The paradox, he says, is that “funding agencies are extremely happy giving you money for your work if you tell them you have access to a supercomputing resource.”
This was one thing that led Ralph S. Quatrano, PhD, dean of the School of Engineering and the Spencer T. Olin Professor, to invest in the GPUs. “The idea, then, was it would enable more grants to come through and provide greater collaboration,” Pappu says. It would also give the engineering school “a fertile playground” in the area of GPU computing.
But the GPUs have benefitted much more. They have been integral to the Human Connectome Project, which is one of the biggest users of the supercomputer, as well as to investigators in the Department of Radiology, which is the other superuser of the system.
Overseeing the work of the CHPC and keeping it running is Malcolm Tobias, PhD, senior system administrator. Prior describes him as having a “tremendous knowledge of high-performance computing,” as “keeping the users happy,” and as “a wizard at adjusting how the scheduling system works.”
Tobias also works closely with what Prior calls the “invisible network” — graduate students and postdocs. Prior says they are “the people who actually figure out how to use this thing, and then they talk to each other.”
Key too, Prior says, is an executive committee of leaders from both campuses. According to Pappu, a primary role of the executive committee is to determine how to fund the CHPC and how to sustain it, particularly when a dynamic at play is Moore’s Law (from Intel co-founder Gordon Moore), which says that the speed of processors basically doubles every 18 months.

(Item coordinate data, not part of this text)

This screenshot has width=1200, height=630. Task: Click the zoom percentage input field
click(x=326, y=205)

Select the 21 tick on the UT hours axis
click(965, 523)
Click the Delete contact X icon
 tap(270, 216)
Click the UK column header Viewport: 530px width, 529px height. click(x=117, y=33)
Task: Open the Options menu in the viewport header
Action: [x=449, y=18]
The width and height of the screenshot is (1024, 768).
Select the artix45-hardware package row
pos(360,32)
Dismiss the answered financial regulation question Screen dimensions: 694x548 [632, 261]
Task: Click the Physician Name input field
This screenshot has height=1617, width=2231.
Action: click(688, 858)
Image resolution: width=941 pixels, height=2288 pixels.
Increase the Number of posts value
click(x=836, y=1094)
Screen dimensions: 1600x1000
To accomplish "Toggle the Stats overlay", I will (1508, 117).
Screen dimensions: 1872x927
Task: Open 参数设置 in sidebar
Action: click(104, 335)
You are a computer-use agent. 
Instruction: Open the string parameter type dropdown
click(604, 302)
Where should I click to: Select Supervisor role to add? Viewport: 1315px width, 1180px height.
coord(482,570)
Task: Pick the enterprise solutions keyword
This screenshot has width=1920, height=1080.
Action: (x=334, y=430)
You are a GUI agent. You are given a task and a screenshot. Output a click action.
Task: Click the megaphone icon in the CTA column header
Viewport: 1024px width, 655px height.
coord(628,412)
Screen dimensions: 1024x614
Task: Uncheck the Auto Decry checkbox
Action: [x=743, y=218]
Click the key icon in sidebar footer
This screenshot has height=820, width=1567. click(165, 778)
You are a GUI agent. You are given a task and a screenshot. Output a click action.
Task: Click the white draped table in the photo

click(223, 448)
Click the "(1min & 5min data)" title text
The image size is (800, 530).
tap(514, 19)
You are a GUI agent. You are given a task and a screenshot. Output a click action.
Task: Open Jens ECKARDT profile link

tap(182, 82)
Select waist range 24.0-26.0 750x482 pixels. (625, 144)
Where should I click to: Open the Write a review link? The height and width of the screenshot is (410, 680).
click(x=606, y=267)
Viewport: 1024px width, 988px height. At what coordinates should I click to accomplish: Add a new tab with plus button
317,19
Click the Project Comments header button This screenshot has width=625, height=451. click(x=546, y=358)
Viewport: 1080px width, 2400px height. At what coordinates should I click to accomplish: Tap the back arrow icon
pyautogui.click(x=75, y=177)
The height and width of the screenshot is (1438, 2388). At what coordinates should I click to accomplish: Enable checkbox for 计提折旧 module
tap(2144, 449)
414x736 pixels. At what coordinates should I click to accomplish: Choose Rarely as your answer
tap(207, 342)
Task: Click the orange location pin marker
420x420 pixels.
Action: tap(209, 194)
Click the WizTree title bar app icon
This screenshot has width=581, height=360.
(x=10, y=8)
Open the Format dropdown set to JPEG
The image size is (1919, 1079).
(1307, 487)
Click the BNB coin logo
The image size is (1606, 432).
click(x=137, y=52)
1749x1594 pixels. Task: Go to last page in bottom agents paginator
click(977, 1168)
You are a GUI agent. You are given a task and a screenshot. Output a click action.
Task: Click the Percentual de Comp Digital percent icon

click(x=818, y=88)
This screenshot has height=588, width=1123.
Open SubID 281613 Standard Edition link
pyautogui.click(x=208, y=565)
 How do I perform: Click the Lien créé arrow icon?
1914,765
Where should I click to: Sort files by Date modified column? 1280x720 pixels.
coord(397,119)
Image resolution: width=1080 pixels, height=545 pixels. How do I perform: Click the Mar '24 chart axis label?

That, of course, requires ongoing investment. The CHPC leaders are looking at the kind of analysis that’s being done on the supercomputer by the Human Connectome Project, and then projecting what will happen. They are seeking funding to add higher performance components with a focus on leading-edge GPU computing elements. They also plan to hire a GPU programmer.
“Lots of applications do well on GPU hardware,” Pappu says, “but converting what is designed to work on a CPU to work on a GPU takes a lot of know-how and technical skill.” He envisions that “as this enterprise grows, we hope to have about half a dozen people between the two campuses who will enable the work of about 30, 40, 50 — maybe even 100 — scientists who are all using high-performance computing to advance their particular areas of research.”
Pappu believes two things are needed to advance researchers’ work. “There’s innovation that we bring to the table in terms of state-of-the-art models that enable computations in ways that are unique. But all that would add up to naught if we didn’t have the Center for High Performance Computing. You need both. You need the innovation, but you also need the resources.”
He praises Jost, director of Mallinckrodt Institute of Radiology, as being “genuinely instrumental in the early days, in recognizing the importance of high-performance computing, and then putting his support behind the venture,” with further support from Larry J. Shapiro, MD, Dean of the School of Medicine.
Without them, he says, “I don’t think any of this would have happened. For me, at least, it has been a transformative entity.”